(Stored records)
^^^^
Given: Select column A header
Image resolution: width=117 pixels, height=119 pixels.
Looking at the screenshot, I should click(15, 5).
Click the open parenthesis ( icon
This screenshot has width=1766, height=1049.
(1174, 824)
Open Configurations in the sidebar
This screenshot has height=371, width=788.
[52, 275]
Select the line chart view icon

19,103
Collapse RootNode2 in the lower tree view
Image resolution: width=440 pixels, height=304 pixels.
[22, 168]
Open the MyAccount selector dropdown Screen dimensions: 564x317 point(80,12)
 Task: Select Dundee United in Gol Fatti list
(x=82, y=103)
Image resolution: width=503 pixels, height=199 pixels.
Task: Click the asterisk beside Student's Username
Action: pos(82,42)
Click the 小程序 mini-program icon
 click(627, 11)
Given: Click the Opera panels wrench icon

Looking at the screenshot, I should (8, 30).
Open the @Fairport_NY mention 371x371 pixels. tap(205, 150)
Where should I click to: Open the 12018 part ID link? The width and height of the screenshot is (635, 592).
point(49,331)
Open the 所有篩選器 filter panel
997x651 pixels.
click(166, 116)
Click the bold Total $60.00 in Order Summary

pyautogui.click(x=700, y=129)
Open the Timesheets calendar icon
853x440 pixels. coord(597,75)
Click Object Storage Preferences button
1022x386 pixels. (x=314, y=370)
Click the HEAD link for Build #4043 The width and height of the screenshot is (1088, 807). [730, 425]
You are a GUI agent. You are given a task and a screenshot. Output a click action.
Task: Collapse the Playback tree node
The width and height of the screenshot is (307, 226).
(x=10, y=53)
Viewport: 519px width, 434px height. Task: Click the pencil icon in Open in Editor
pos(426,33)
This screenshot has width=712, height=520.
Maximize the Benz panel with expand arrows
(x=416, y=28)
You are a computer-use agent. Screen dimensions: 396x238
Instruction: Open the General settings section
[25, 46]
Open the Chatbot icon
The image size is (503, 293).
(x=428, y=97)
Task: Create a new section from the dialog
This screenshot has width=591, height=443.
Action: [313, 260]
^^^^
Work item: With nothing added or dropped, reproduce all the data exactly.

Solution for this task:
Given: Select column A header
Image resolution: width=117 pixels, height=119 pixels.
Looking at the screenshot, I should click(15, 5).
Click the open parenthesis ( icon
This screenshot has width=1766, height=1049.
(1174, 824)
Open Configurations in the sidebar
This screenshot has height=371, width=788.
[52, 275]
Select the line chart view icon

19,103
Collapse RootNode2 in the lower tree view
Image resolution: width=440 pixels, height=304 pixels.
[22, 168]
Open the MyAccount selector dropdown Screen dimensions: 564x317 point(80,12)
 Task: Select Dundee United in Gol Fatti list
(x=82, y=103)
Image resolution: width=503 pixels, height=199 pixels.
Task: Click the asterisk beside Student's Username
Action: pos(82,42)
Click the 小程序 mini-program icon
 click(627, 11)
Given: Click the Opera panels wrench icon

Looking at the screenshot, I should (8, 30).
Open the @Fairport_NY mention 371x371 pixels. tap(205, 150)
Where should I click to: Open the 12018 part ID link? The width and height of the screenshot is (635, 592).
point(49,331)
Open the 所有篩選器 filter panel
997x651 pixels.
click(166, 116)
Click the bold Total $60.00 in Order Summary

pyautogui.click(x=700, y=129)
Open the Timesheets calendar icon
853x440 pixels. coord(597,75)
Click Object Storage Preferences button
1022x386 pixels. (x=314, y=370)
Click the HEAD link for Build #4043 The width and height of the screenshot is (1088, 807). [730, 425]
You are a GUI agent. You are given a task and a screenshot. Output a click action.
Task: Collapse the Playback tree node
The width and height of the screenshot is (307, 226).
(x=10, y=53)
Viewport: 519px width, 434px height. Task: Click the pencil icon in Open in Editor
pos(426,33)
This screenshot has width=712, height=520.
Maximize the Benz panel with expand arrows
(x=416, y=28)
You are a computer-use agent. Screen dimensions: 396x238
Instruction: Open the General settings section
[25, 46]
Open the Chatbot icon
The image size is (503, 293).
(x=428, y=97)
Task: Create a new section from the dialog
This screenshot has width=591, height=443.
Action: [313, 260]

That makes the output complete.